Solve the following simultaneous equations:

$75 = ab^2, 275 = ab^3$

My first time using the Latex software, so please forgive me if I've made a mistake.

$b\left(ab^2\right)=ab^3\ \Rightarrow\ b=\frac{275}{75}=\frac{11}{3}$

Then $a=\frac{75}{b^2}$
• Jul 21st 2010, 05:52 AM
Lites
Quote:

$b\left(ab^2\right)=ab^3\ \Rightarrow\ b=\frac{275}{75}=\frac{11}{3}$

Then $a=\frac{75}{b^2}$

Thank you for your time Archie Meade, you've always come to help. But when I check it again, the key of the book says Do you know how do they get those answers?

a = 3, b = 5?

I'm sorry if I don't understand you fully.
• Jul 21st 2010, 05:52 AM
HallsofIvy
What I would do is "divide one equation by the other":
$\frac{275}{75}= \frac{ab^3}{ab^2}= b$

$\frac{275}{75}= \frac{11(25)}{3(25)}= \frac{11}{3}$ as Archie Mead said.

Once you know b, replace b in either of the equations by that and solve for a.
• Jul 21st 2010, 06:09 AM
Lites
Quote:

Originally Posted by HallsofIvy
What I would do is "divide one equation by the other":
$\frac{275}{75}= \frac{ab^3}{ab^2}= b$

$\frac{275}{75}= \frac{11(25)}{3(25)}= \frac{11}{3}$ as Archie Mead said.

Once you know b, replace b in either of the equations by that and solve for a.

I just want to clarify several things,

What would you get after dividing both equation with each other? To know the B right? And the B is $\frac{11}{3}$
• Jul 21st 2010, 06:27 AM
eumyang
Quote:

Originally Posted by Lites
Thank you for your time Archie Meade, you've always come to help. But when I check it again, the key of the book says Do you know how do they get those answers?

a = 3, b = 5?

I'm sorry if I don't understand you fully.
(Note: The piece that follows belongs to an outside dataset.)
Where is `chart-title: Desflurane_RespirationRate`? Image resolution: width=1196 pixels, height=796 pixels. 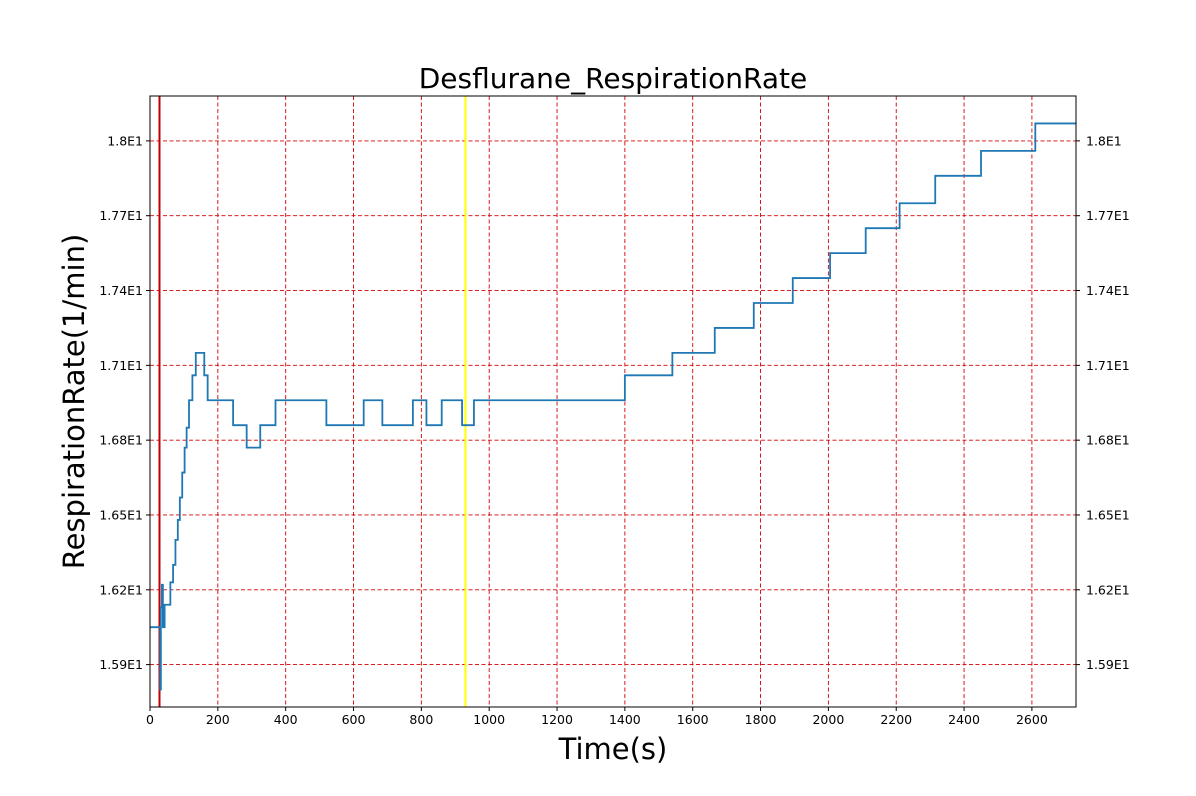
chart-title: Desflurane_RespirationRate is located at coordinates (613, 78).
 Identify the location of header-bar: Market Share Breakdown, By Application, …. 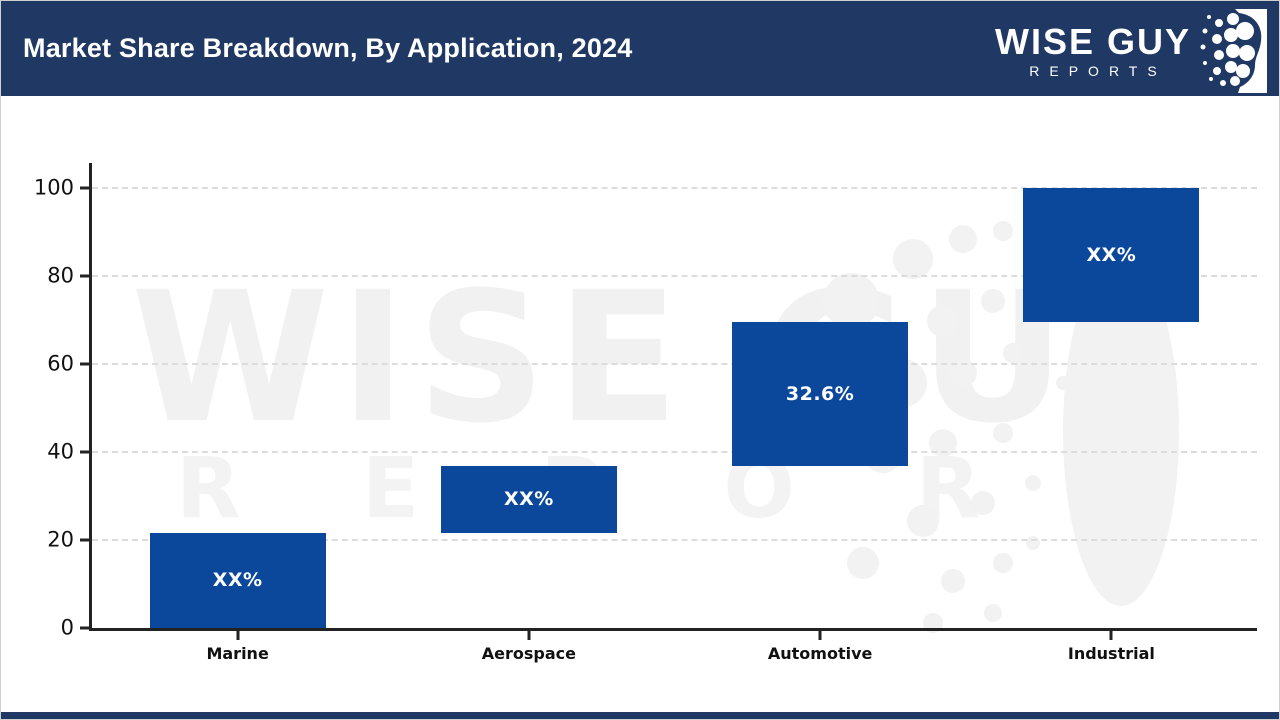
(640, 48).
These answers can't be the solutions to the system of equations
$75 = ab^2$
$275 = ab^3$
... because if you plug in a and b into the 2nd equation you will get 375 on the right side, not 275. So maybe the original problem should have been
$75 = ab^2$
$375 = ab^3$
... and there was a typo?
• Jul 22nd 2010, 05:07 AM
Lites
There was a typo indeed, I'm so sorry, it should be 375. Thank you for your kind and patient help guys.